Or that piece of music that always puts you into some other headspace, or heartspace: and you are suddenly moved, translated into your better self, tender and openhearted. Or that act of kindness that surprised you (maybe you received it. . . or maybe you offered it). And for a moment you felt like part of a better version of humanity.
Strange reveal: My book about pain turned out to be a book about joy, the weird complicated feeling of big spaces and piercing beauty that floods in upon you for no reason except that you’re alive and for a moment all your senses are open.
I saw that I had been experiencing these moments of unearned joy and unexpected beauty all through my life. As a child, alone in the woods for the first time. As a teen, becoming wrapped up in the vastness of a Bach fugue. As a young adult, receiving kindness from less-damaged people who wondered why I struggled so. . . and, without needing to know why, reached out to me.

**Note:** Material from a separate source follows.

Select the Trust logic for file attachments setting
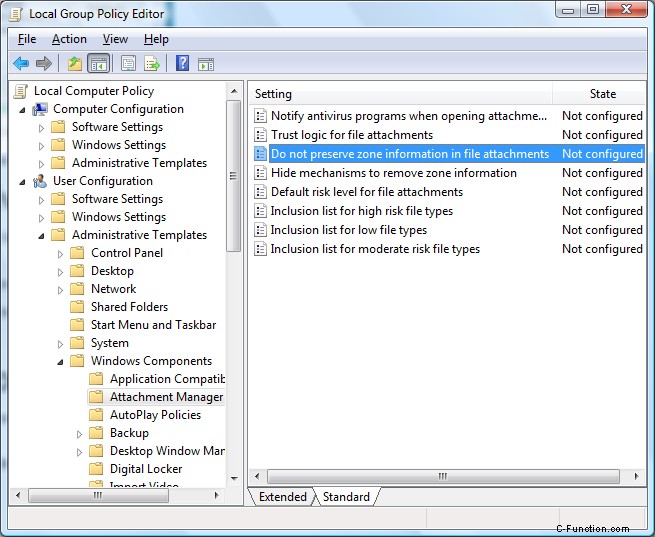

Suddenly I understood. I saw how my attraction to poetry drew from the same source. How the high mountains, where I climbed and wandered for so many decades, offered it too. And music! Always music; and even, when my eye and spirit evolved, art too.
They all had the power to call up a kind of tearful joyousness that never lasted more than a few moments, yet that was ever after an indelible memory, a kind of secret hoard of inexpressible gold. I could remember it whenever I needed to – moments from childhood still vivid as if they had just happened. Moments harvested by the me of a decade ago, or six decades ago, still fresh. Still radiating their strange message: This is the universe you are part of. You’ll never understand it. But you’ll know the dignity of being the witnessing soul, the admiring being.
That’s what this book turned out to be about: These moments that have been redeeming me all along, sneaking up on me, overtaking a second or a minute of my life with a kind of huge-hearted feeling that was perilously near to terror – that made me feel small. . . and then expanded me toward something vast, impersonal, and ultimate.
Made small, I grew. That’s my story. And I’m betting it’s the story of anyone who undertakes this kind of remembering. Yes, life is troubled and painful. I don’t deny it! Savagely painful, but also beautiful. Beautiful beyond expression.
It’s a strange thing being alive, no? Worth noticing. Worth allowing a kind of awe that can open up your heart, connecting you to more than can be expressed. I think this awe-and-wonder self might be the real you.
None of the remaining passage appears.